Question

In Exercises 25 - 28, approximate the point of intersection of the graphs of $$ f $$ and $$ g $$. Then solve the equation $$ f(x) = g(x) $$ algebraically to verify your approximation. $$ f(x) = 27^x $$ $$ g(x) = 9 $$

Answer

**step1** Understanding the problem

The problem asks us to find the point where the graphs of two given functions, $$f(x) = 27^x$$ and $$g(x) = 9$$, intersect. We are required to first approximate this point of intersection and then solve the equation $$f(x) = g(x)$$ algebraically to verify our approximation.

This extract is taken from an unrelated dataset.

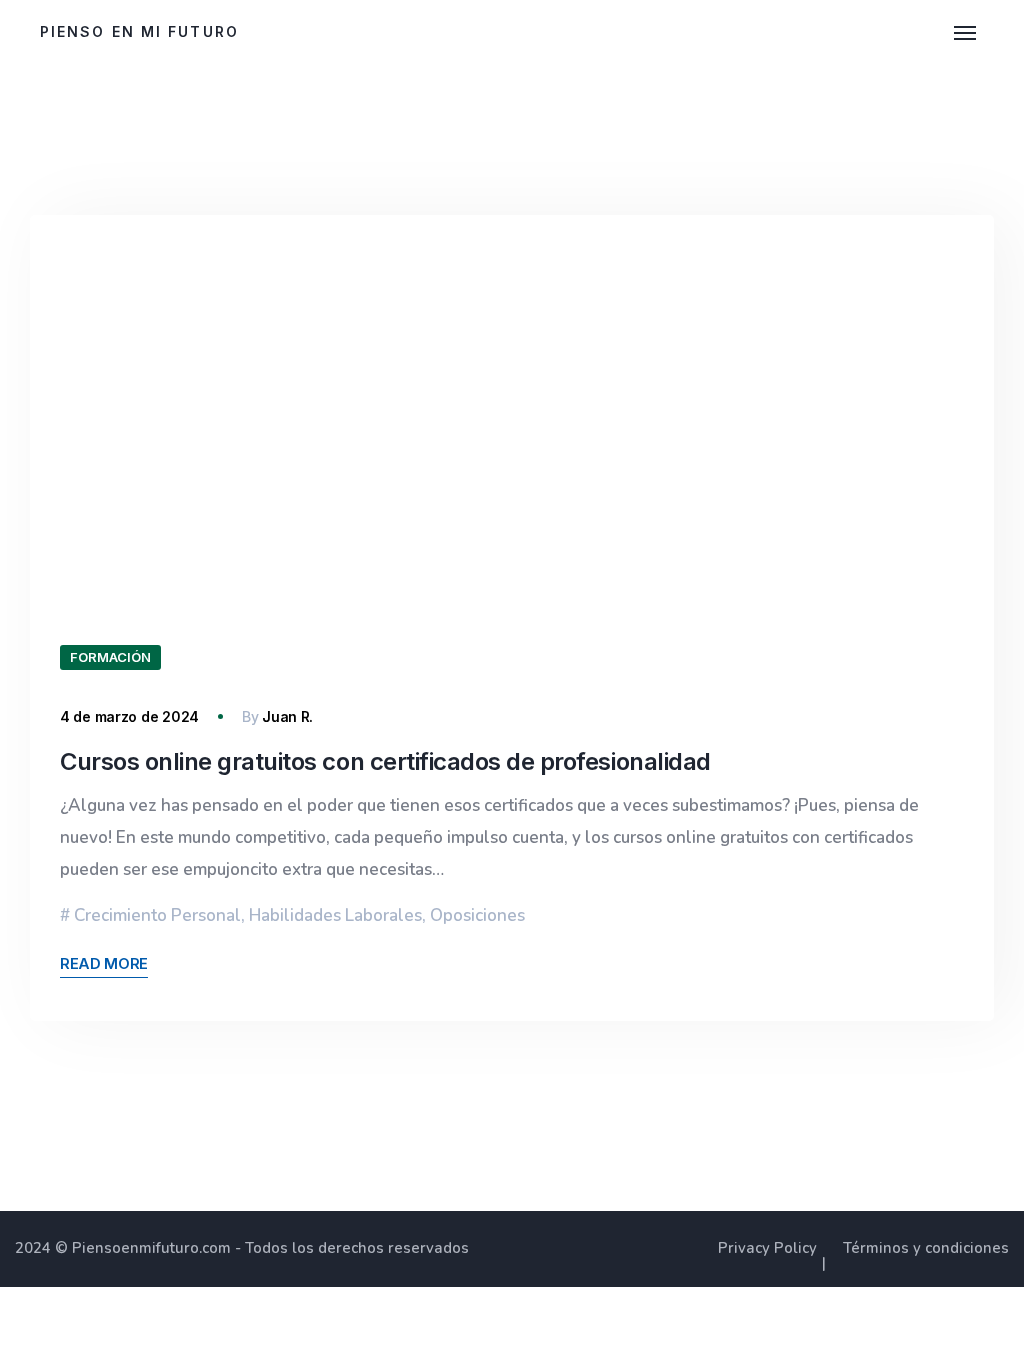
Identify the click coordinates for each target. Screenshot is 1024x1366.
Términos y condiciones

**step2** Setting up the equation for intersection

To find the point(s) of intersection of the graphs of $$f(x)$$ and $$g(x)$$, we need to set their expressions equal to each other:
$$ f(x) = g(x) $$
Substituting the given definitions of the functions into this equation, we get:
$$ 27^x = 9 $$

**step3** Solving the equation algebraically

To solve the exponential equation $$27^x = 9$$, our goal is to express both sides of the equation with the same base. We recognize that both 27 and 9 are powers of the number 3:
We can write 27 as $$3 \times 3 \times 3$$, which is $$3^3$$.
We can write 9 as $$3 \times 3$$, which is $$3^2$$.
Now, we substitute these equivalent exponential forms back into our equation:
$$ (3^3)^x = 3^2 $$
Using the exponent rule that states $$(a^b)^c = a^{b \times c}$$, we simplify the left side of the equation:
$$ 3^{3x} = 3^2 $$
Since the bases on both sides of the equation are now the same (both are 3), their exponents must also be equal:
$$ 3x = 2 $$
To find the value of $$x$$, we divide both sides of the equation by 3:
$$ x = \frac{2}{3} $$

**step4** Finding the point of intersection

We have determined the x-coordinate of the intersection point, which is $$x = \frac{2}{3}$$.
To find the corresponding y-coordinate, we can use either of the original functions. Since $$g(x) = 9$$ is a constant function, the y-coordinate of any point on its graph is simply 9.
Therefore, the exact point of intersection of the graphs of $$f(x)$$ and $$g(x)$$ is $$ \left(\frac{2}{3}, 9\right) $$.

**step5** Approximating the point of intersection

To approximate the point of intersection, we convert the exact x-coordinate, $$\frac{2}{3}$$, into a decimal form.
$$ \frac{2}{3} \approx 0.666... $$
For approximation, we can round this to one decimal place, which gives us $$x \approx 0.7$$.
Thus, an approximate point of intersection is $$ (0.7, 9) $$.

**step6** Verifying the solution

To verify the algebraic solution, we substitute the exact x-coordinate, $$x = \frac{2}{3}$$, back into the original function $$f(x) = 27^x$$:
$$ f\left(\frac{2}{3}\right) = 27^{\frac{2}{3}} $$
An exponent of $$\frac{2}{3}$$ means we take the cube root of 27 and then square the result.
First, find the cube root of 27:
$$ \sqrt[3]{27} = 3 $$ (because $$3 \times 3 \times 3 = 27$$)
Now, square this result:
$$ (3)^2 = 9 $$
So, $$ f\left(\frac{2}{3}\right) = 9 $$.
Since $$g(x) = 9$$, we see that $$f\left(\frac{2}{3}\right) = g\left(\frac{2}{3}\right) = 9$$. This confirms that our algebraically found point of intersection, $$ \left(\frac{2}{3}, 9\right) $$, is correct.